The polynomial $$x^{3}-3x^{2}-9x+27$$ can be systematically grouped as: $$(x^{3}-3x^{2}) + (-9x+27)$$. This separation helps in identifying common factors within each pair.

**step4** Factoring the first group

Consider the first group of terms: $$(x^{3}-3x^{2})$$. To factor this, we identify the greatest common factor (GCF) of both terms. The term $$x^{3}$$ can be seen as $$x \times x \times x$$, and $$3x^{2}$$ can be seen as $$3 \times x \times x$$. The common factor for both is $$x^{2}$$.
Factoring out $$x^{2}$$ from $$(x^{3}-3x^{2})$$ yields $$x^{2}(x-3)$$.

**step5** Factoring the second group

Next, consider the second group of terms: $$(-9x+27)$$. We find the greatest common factor for these terms. The term $$-9x$$ is $$-9 \times x$$, and $$+27$$ is $$+9 \times 3$$. If we factor out $$-9$$, we get $$-9 \times x$$ and $$-9 \times (-3)$$. So, the common factor is $$-9$$.
Factoring out $$-9$$ from $$(-9x+27)$$ results in $$-9(x-3)$$.

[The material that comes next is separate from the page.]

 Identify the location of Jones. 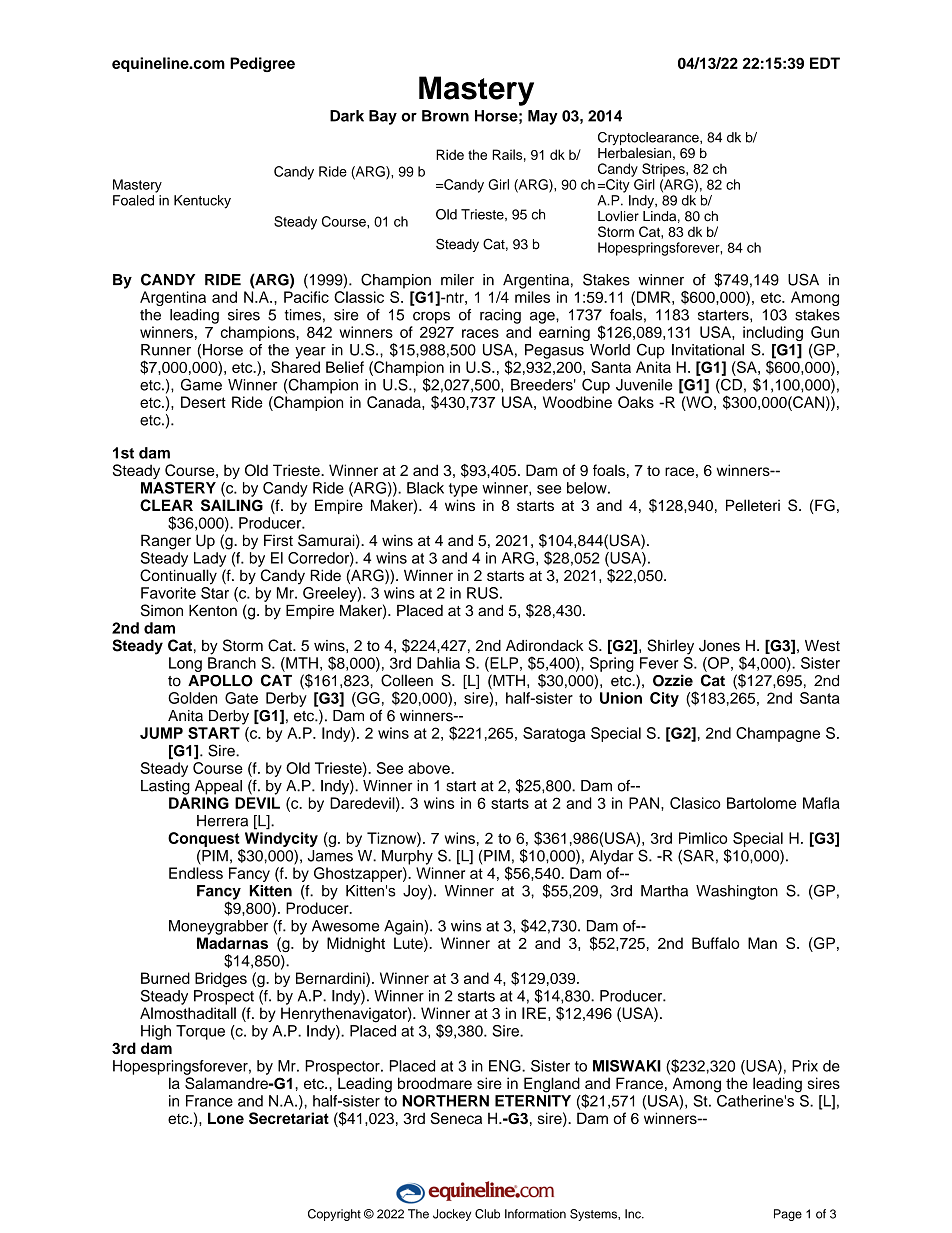
(719, 646).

**step6** Combining the factored groups

Now, substitute the factored forms of both groups back into the expression from Step 3:
$$x^{2}(x-3) - 9(x-3)$$.

**step7** Factoring out the common binomial factor

Upon inspecting the expression $$x^{2}(x-3) - 9(x-3)$$, it is clear that both terms, $$x^{2}(x-3)$$ and $$9(x-3)$$, share a common factor, which is the binomial $$(x-3)$$.
Factor out this common binomial $$(x-3)$$:
$$(x-3)(x^{2}-9)$$.

**step8** Factoring the difference of squares

The term $$(x^{2}-9)$$ is a special type of expression known as a difference of squares. It can be rewritten as $$x^{2}-3^{2}$$.
A general rule for the difference of squares states that an expression in the form $$a^{2}-b^{2}$$ can be factored into $$(a-b)(a+b)$$.
In this case, $$a$$ corresponds to $$x$$ and $$b$$ corresponds to $$3$$.
Therefore, $$x^{2}-9$$ factors completely into $$(x-3)(x+3)$$.

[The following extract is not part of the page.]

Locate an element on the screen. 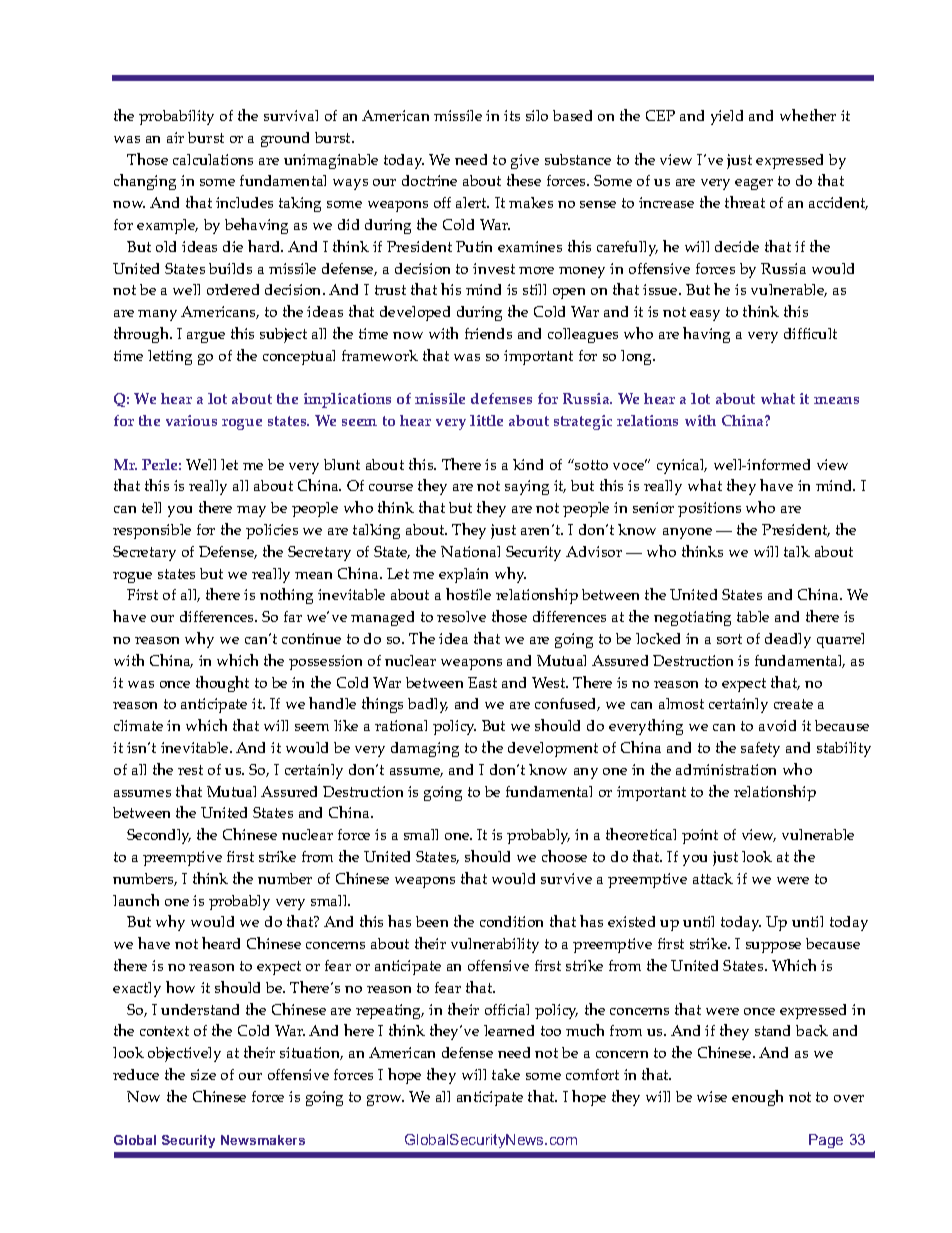  point is located at coordinates (700, 836).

**step9** Final factorization

Substitute the newly factored form of $$(x^{2}-9)$$ back into the expression obtained in Step 7:
$$(x-3)(x-3)(x+3)$$
This expression can be written more compactly by combining the identical factors:
$$(x-3)^{2}(x+3)$$. This is the completely factored form of the original polynomial.